Whether it be Medicaid, Medicare (with the exception of Medicare Advantage, which liberals tried to destroy) or the VA, liberals are certain that a highly regulated, cookie-cutter health-care system that eliminates private competition, lessens consumers’ personal responsibility and provides soup-to-nuts, virtually free care is ideal. Conservatives argue this gets us a high-cost, unpopular, poor delivery system that may not even, as the Oregon Medicaid system found, improve health.

While President Obama is still in office, it would seem a good strategy for conservatives to try to establish small enclaves of choice, places where the conservative critique can be tested and alternatives to the centralized welfare state can get a trial run. Indiana Gov. Mike Pence (R) is attempting this with his waiver application to allow Healthy Indiana Plan to be an alternative to traditional Medicaid. Likewise, Republicans at the very least should aim for some experimental VA alternative (“No waiting VA” or “VA Choice”) in which vets can opt out of traditional VA and receive a voucher for private health-care insurance of their choosing. This could be attempted, say, in Arizona (where the most VA deaths reportedly occurred). Are Democrats really going to object to allowing vets to access better health care that non-vets can get on a timely basis?

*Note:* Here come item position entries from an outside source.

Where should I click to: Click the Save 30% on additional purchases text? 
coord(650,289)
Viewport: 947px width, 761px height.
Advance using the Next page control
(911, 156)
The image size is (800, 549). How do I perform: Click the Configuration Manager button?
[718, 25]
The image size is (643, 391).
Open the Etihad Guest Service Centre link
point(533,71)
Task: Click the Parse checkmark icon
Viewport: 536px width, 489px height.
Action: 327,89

An Oregon study raises a more fundamental question: Are we focused on health insurance when we should be focused on care? (What if funding local health clinics worked better?) Earlier this week Pence remarked, “Last year’s Oregon study should have sent shockwaves through the ranks of public health policy experts and advocates across the country. For some reason it didn’t do that. It should have caused people to pause and ask themselves how expanding a program that doesn’t improve health outcomes was the right approach for America, or how it’s just and fair and right to do that.” But the welfare state is designed to withstand shockwaves — that is, evidence showing it is not doing what it is supposed to. People who care about improving the health of the poor and not simply the receipts of insurance companies and providers should want to study this and create some alternative models.

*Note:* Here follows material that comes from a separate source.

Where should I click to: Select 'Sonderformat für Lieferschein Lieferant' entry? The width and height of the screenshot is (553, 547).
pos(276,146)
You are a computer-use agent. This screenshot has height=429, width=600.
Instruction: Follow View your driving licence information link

Experimentation? Trial runs? What is all this?! Well, this is how the real economy works, with providers of goods and services offering options and consumers figuring out what they like best. In the case of the marketplace, consumption shows which provider and which option is the best. In the case of government programs, we might actually measure outcomes (e.g. how many people get off poverty programs, how many emergency room visits). Liberals right about now are breaking into a cold sweat, and they should be. The liberal welfare state historically hasn’t allow experimentation, test cases and choices, and the prospect of all this “messy” diversity no doubt drives its defenders into a panic attack. Where conservatives see choice, liberals worry about confusion. Where conservatives see the wisdom of self-interested parties selecting services they need, liberals worry they will buy “crap” insurance plans and make “bad” choices (i.e. select something different than what the government selected for them).

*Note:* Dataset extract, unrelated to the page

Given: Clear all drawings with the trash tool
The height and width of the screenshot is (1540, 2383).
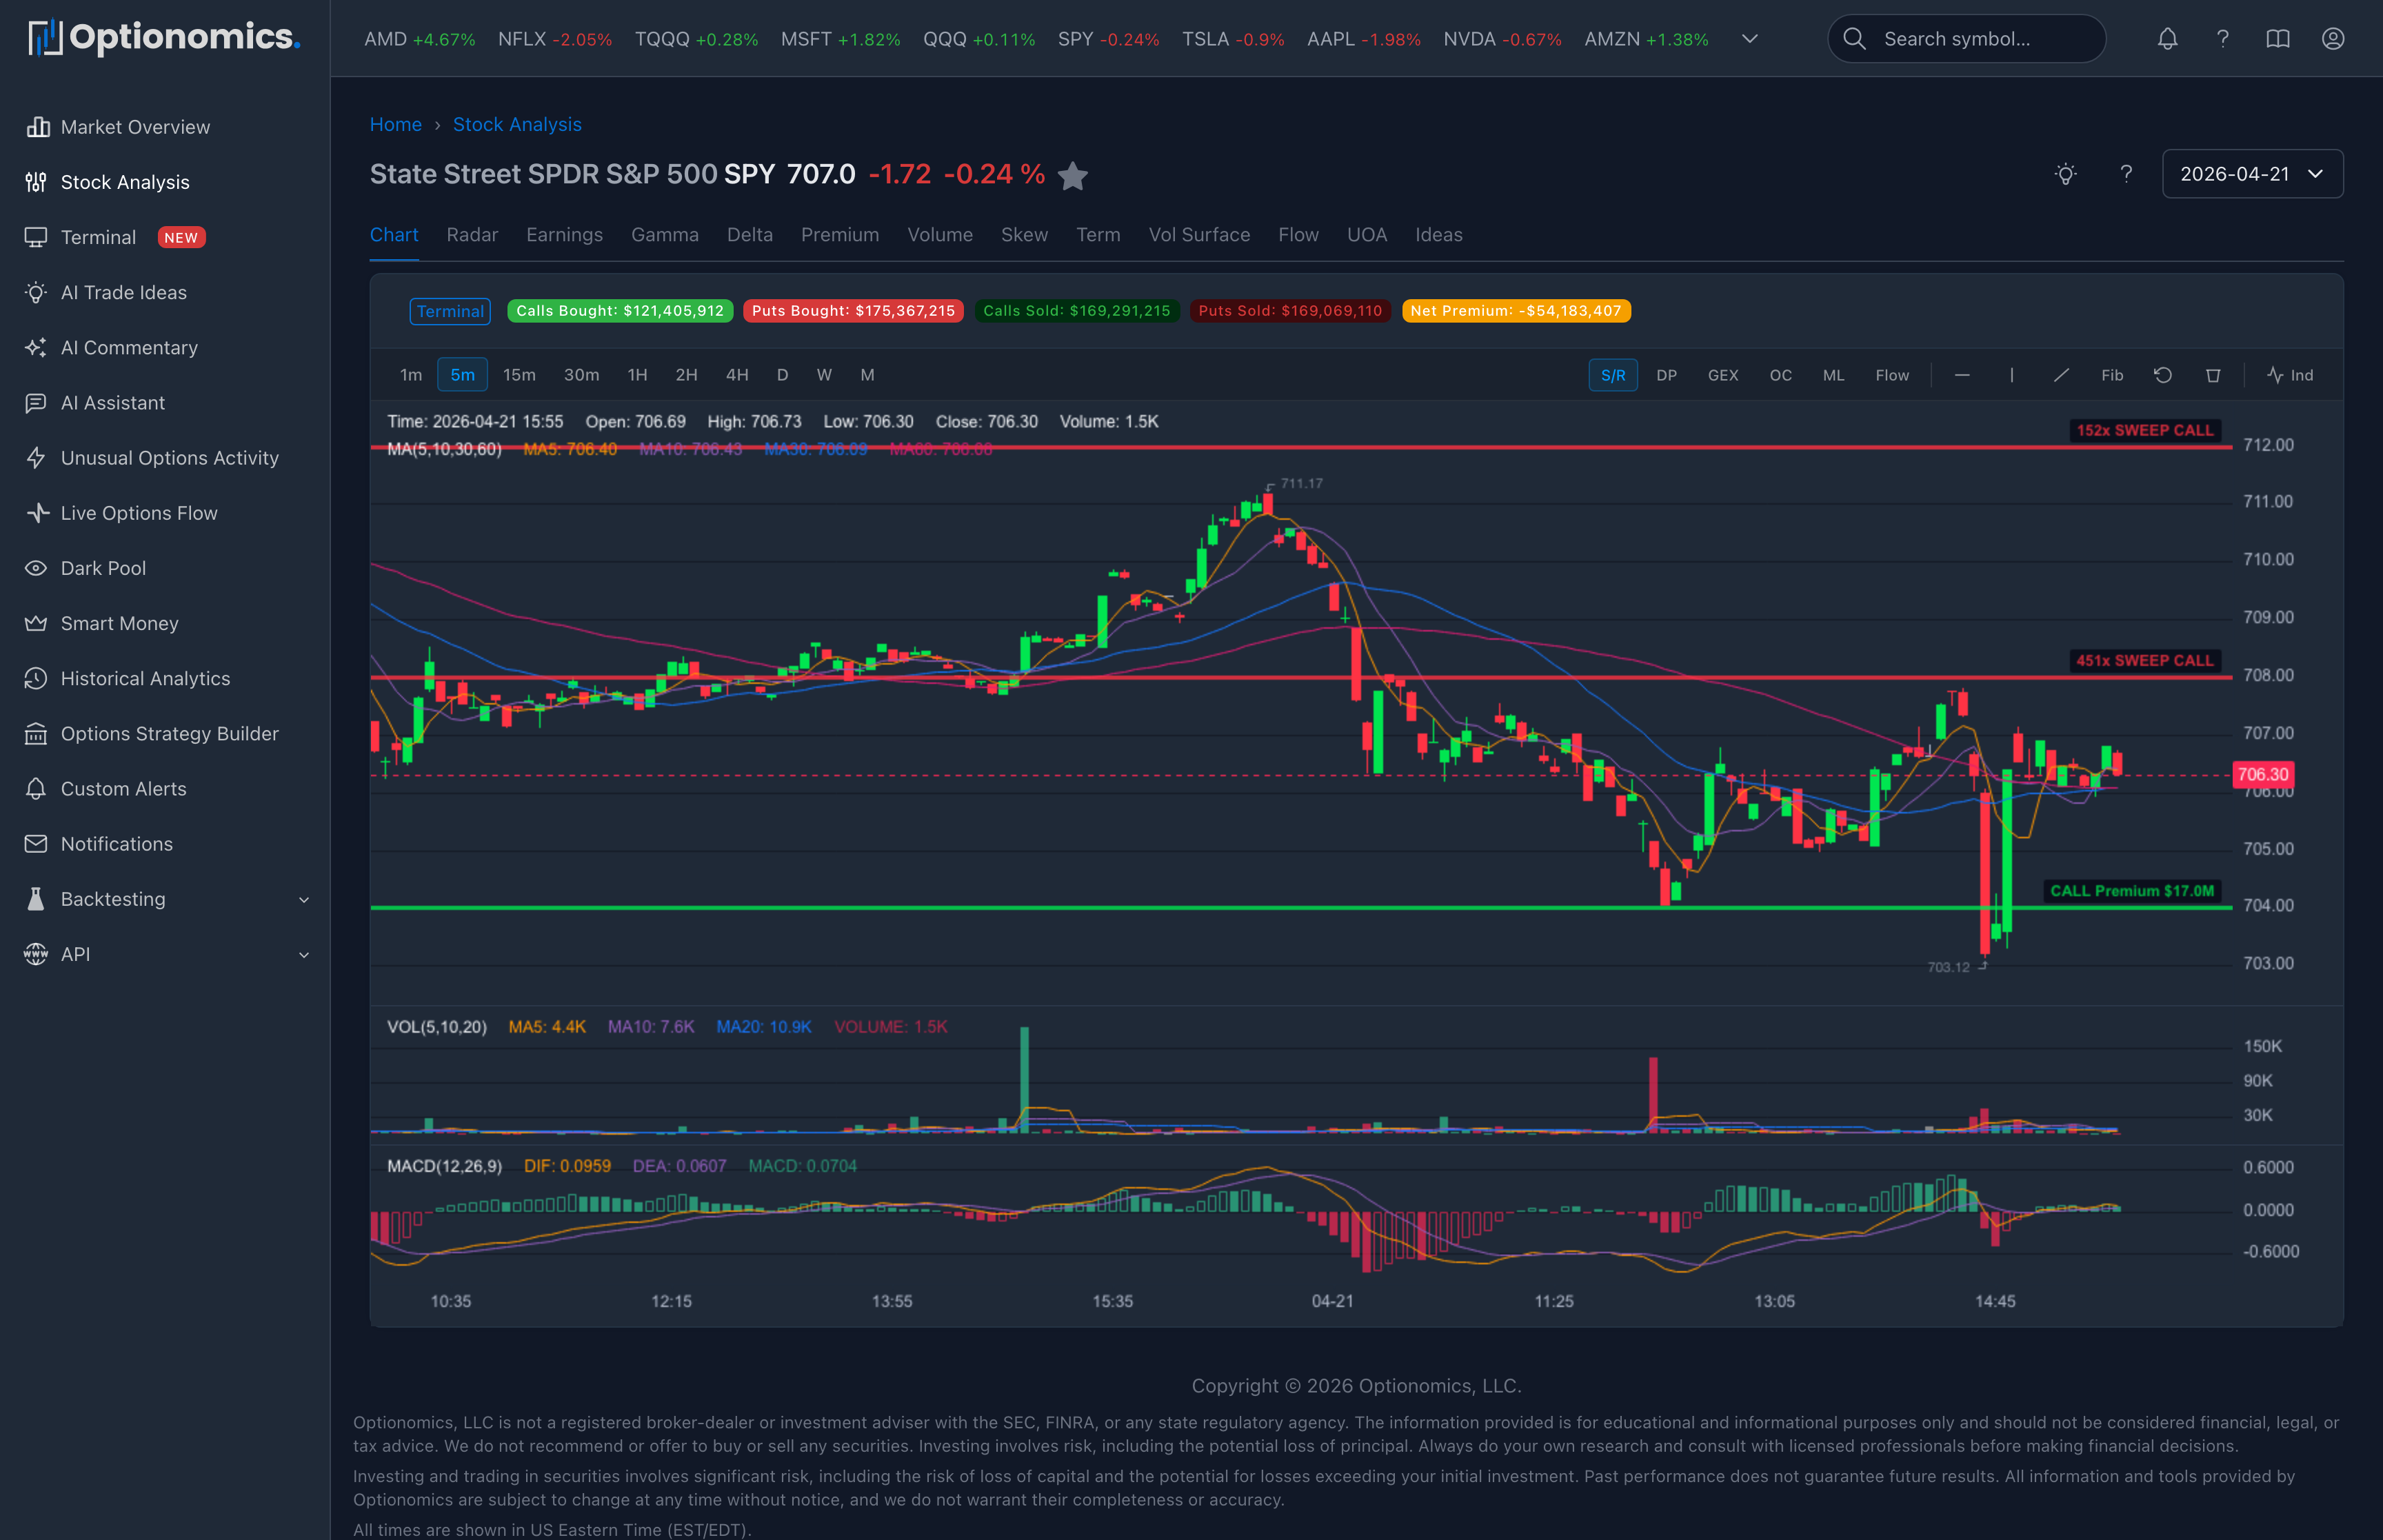Looking at the screenshot, I should 2213,375.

But here is the thing: If these and other major social programs are going to survive and do what they are supposed to, they will have to evolve. The only way to do that is to figure out what the alternatives are and what works best. If liberals are opposed to even that, then you really have to question whether they are devoted to the poor or devoted to the shrines of the welfare state. Hint: If you refuse to let vulnerable people out of a system that isn’t working (e.g. schools, the VA) so that they can choose something better at less cost, then you really don’t have the beneficiaries’ interests at heart.